An 80-year mathematical puzzle tied to combinatorial geometry has reportedly been overturned by an AI system, with OpenAI saying its reasoning model has produced an original proof that challenges a long-held assumption in a problem first posed by Paul Erdős in 1946.
The claim places artificial intelligence directly inside active mathematical research, not just as a support tool but as a system capable of generating work that holds up under expert review.
AI System Tackles Erdős Geometry Problem After Decades Of Uncertainty
OpenAI says a general-purpose reasoning model independently produced a proof that disproves a long-standing conjecture in planar unit distance geometry.
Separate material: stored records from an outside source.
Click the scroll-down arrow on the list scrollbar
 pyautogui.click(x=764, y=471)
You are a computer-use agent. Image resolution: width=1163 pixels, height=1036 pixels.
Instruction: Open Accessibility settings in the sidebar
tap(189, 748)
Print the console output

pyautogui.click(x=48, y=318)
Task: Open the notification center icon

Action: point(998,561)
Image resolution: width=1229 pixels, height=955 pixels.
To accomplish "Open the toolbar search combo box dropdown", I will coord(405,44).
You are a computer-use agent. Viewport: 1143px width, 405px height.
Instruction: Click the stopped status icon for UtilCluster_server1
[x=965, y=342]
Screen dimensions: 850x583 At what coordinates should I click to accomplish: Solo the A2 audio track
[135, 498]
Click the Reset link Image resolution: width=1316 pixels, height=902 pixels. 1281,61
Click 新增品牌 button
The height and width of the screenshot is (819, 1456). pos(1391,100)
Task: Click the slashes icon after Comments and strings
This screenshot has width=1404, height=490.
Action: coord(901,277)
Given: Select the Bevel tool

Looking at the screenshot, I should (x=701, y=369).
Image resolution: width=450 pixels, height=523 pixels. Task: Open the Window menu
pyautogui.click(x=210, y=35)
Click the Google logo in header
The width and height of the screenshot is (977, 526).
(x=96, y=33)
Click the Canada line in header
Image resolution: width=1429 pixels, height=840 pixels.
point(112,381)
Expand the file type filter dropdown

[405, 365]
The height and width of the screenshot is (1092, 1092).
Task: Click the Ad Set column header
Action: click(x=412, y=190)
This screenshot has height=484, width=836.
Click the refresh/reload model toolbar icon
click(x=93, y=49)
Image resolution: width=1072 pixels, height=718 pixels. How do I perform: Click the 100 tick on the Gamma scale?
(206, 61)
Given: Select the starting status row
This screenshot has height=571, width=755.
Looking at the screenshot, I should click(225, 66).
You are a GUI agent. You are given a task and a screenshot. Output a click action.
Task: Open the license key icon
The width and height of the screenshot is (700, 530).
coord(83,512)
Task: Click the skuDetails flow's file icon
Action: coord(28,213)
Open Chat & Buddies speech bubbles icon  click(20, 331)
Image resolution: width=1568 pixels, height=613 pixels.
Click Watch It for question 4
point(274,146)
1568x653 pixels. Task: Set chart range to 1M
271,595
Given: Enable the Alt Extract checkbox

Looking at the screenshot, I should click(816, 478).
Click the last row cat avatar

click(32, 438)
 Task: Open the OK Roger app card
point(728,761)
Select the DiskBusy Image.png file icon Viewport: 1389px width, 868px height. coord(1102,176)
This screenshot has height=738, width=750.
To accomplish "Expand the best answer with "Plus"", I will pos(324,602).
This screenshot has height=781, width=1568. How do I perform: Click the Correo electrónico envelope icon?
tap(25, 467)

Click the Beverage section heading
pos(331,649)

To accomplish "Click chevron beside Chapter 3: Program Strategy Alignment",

For decades, mathematicians believed the strongest configurations resembled square-grid structures.
The model instead identified a different family of constructions that reportedly performs better, overturning that assumption.
The company described the outcome as the first instance of one of its systems autonomously resolving a prominent open problem in mathematics without step-by-step human direction.
It added that the reasoning process combined ideas across fields, including algebraic number theory, to complete a long chain of logic.
Mathematicians Step In To Verify The Result
The proof was externally reviewed by several researchers, including Noga Alon, Melanie Wood and Thomas Bloom, who is the mathematician behind the Erdős problems database.
Bloom had previously criticised earlier AI-related mathematical claims as inaccurate but has now supported the latest result, adding weight to its credibility.
OpenAI said the work was produced by a general reasoning model rather than a system specifically trained for mathematical discovery, stressing that the system was not designed around this type of problem.
Earlier AI Claim Resurfaces Old Doubts
The announcement has revived scrutiny following a previous misstep involving GPT-5.
Seven months ago, former OpenAI executive Kevin Weil claimed on social media that the model had solved ten unsolved Erdős problems and made progress on eleven others.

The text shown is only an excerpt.